The extension agreement, if made as contended for by defendants, was clearly invalid under the statute of frauds, section 9455, O. S. 1931, 15 O.S.A. § 136, subd. 5. At the time defendants claim it was made, the option or contract to purchase had expired. Therefore the purported extension agreement made orally by Young would in effect amount to a new contract of sale. The act of Alvin Hinz, in executing the lease and requesting and accepting the return of the money paid upon the purchase price, evidences his understanding that the contract had terminated. That he thereafter, when he heard of the acceptance of plaintiff's offer to purchase the property, made a tender to Equitable of part of the purchase price specified in his contract is not convincing evidence that he understood the contract was still in effect. It might well be ascribed to a hope that he would be preferred as a purchaser if he tendered the money before the deal with plaintiff was consummated. Whatever his understanding, the oral contract, even if made as contended by the defendants, changed and modified the written contract, leaving the agreement for the purchase of the real estate resting partly in writing and partly in parol. Such an agreement is invalid under the statute. Halsell v. Renfrow, 14 Okla. 674, 78 P. 118; Bonicamp v. Starbuck, 25 Okla. 483, 106 P. 839; Baker v. Haswell Taylor, 36 Okla. 429, 128 P. 1086; Price v. McDowell,52 Okla. 608, 153 P. 649; Landrum v. Jordan, 100 Okla. 272, 229 P. 182; Anthony v. Griffith, 182 Okla. 210, 77 P.2d 77.

Defendants assert that the statement of Young above quoted, which they say was made prior to August 15, 1937, amounted to a waiver of strict performance on the part of Equitable Assurance Society, and operates as an equitable estoppel.
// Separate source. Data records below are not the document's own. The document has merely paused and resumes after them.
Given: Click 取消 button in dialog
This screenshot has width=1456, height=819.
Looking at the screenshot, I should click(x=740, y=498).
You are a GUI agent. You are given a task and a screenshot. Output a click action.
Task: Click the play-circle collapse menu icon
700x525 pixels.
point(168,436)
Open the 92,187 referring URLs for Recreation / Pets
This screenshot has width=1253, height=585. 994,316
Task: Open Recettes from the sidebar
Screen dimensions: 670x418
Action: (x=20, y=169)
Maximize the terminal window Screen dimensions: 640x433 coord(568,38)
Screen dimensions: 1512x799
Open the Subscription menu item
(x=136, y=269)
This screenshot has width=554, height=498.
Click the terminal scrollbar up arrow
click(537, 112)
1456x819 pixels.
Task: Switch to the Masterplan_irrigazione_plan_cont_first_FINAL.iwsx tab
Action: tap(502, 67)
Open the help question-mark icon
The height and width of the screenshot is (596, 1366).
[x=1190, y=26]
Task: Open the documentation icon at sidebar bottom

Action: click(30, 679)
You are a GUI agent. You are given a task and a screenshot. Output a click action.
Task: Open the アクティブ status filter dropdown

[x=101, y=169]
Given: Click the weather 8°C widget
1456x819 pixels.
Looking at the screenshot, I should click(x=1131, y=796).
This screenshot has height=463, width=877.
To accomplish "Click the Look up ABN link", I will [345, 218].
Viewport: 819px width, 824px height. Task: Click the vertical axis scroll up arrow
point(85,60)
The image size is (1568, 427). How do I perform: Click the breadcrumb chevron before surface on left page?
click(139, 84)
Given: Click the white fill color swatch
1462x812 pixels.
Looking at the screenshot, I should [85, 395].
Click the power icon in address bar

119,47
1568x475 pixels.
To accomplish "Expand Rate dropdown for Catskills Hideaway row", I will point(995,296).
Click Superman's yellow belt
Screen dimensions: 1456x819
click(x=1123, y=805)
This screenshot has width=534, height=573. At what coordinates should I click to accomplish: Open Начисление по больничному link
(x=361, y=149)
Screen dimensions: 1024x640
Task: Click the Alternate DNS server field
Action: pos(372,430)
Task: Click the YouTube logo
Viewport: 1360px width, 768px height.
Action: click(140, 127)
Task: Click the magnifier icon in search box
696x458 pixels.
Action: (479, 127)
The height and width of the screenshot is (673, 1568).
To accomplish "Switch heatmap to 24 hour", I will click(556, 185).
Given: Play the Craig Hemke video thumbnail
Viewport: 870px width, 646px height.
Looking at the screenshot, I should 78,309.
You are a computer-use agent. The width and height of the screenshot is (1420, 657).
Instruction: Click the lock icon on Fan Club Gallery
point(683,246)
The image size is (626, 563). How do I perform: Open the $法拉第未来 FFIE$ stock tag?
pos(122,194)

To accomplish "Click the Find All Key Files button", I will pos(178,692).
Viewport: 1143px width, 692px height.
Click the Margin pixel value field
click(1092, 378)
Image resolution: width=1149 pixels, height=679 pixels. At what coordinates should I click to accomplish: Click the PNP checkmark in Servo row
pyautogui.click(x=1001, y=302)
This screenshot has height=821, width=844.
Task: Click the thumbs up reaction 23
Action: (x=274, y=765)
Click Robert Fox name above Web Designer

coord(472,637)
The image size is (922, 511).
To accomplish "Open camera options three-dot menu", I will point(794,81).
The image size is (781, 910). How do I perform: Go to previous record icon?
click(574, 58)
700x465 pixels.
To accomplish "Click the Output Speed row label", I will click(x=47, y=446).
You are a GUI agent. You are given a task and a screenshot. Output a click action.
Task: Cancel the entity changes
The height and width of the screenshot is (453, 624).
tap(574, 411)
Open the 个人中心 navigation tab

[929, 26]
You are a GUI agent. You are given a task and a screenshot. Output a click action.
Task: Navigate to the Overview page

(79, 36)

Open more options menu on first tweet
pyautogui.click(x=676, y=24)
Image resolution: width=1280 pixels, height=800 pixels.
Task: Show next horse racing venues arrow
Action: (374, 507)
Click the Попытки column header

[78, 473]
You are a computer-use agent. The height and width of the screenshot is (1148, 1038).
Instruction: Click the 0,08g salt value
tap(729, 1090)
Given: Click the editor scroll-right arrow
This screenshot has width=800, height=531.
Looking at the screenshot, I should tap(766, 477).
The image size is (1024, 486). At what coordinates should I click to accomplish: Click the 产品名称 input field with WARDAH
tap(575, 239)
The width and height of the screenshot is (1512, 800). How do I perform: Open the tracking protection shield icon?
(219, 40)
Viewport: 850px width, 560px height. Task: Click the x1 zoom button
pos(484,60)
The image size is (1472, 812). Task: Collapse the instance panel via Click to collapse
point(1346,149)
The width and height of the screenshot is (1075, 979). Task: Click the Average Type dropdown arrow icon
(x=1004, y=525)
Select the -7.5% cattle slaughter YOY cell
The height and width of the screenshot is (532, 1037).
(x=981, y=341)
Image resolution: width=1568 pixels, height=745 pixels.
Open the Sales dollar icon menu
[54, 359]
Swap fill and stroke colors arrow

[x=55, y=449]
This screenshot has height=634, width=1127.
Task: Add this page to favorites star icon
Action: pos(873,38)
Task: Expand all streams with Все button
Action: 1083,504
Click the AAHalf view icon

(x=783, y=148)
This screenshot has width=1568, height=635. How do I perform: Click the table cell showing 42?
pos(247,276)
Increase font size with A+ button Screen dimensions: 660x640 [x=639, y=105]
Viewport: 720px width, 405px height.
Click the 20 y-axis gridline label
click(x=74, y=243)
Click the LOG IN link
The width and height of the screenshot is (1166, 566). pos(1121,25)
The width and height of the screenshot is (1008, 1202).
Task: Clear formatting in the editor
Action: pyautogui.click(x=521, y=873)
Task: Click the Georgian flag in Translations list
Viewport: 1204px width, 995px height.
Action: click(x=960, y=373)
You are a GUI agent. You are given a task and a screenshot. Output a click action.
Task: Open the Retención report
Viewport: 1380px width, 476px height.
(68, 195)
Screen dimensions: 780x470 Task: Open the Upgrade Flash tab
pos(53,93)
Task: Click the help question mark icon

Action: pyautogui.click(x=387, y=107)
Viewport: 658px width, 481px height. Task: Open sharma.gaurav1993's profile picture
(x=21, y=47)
They cite Wilson v. Bailey, 8 Cal.2d 416, 65 P.2d 770, and similar cases, in support of this assertion. These cases we consider inapplicable. The authority of Young to change the contract, or waive strict performance thereof, is not shown, and his denial of such authority is not contradicted. In the cited cases the oral waiver or extension by the seller was established, and although held invalid under the statute of frauds, the doctrine of equitable estoppel was invoked and applied to prevent the use of the statute of frauds in the perpetration of a fraud. No question of an agent's authority was involved in any of the cases cited. Also in the present case the defendants leased the property, and accepted the return of the purchase money, acts so inconsistent with the continued life of the contract as to negative the grant of an extension by Young even if his authority to grant such extension were shown. Furthermore, it is clear that Hinz was unable to make the payment by August 15th, as provided in the contract, and he was not misled to his prejudice by the alleged agreement of Young. The facts somewhat resemble those in Boepple v. Estill, 181 Okla. 159,72 P.2d 798, in which it was said that by the acts of the defendants their alleged oral agreement had been shorn of all the equities that may have formerly sustained it and saved it from the operation of the statute of frauds. The evidence conclusively established the right of plaintiff to recover possession of the property, and the trial court should have directed the verdict as requested.

Reversed, with directions to render judgment for plaintiff.

WELCH, C. J., CORN, V. C. J., and GIBSON and ARNOLD, JJ., concur.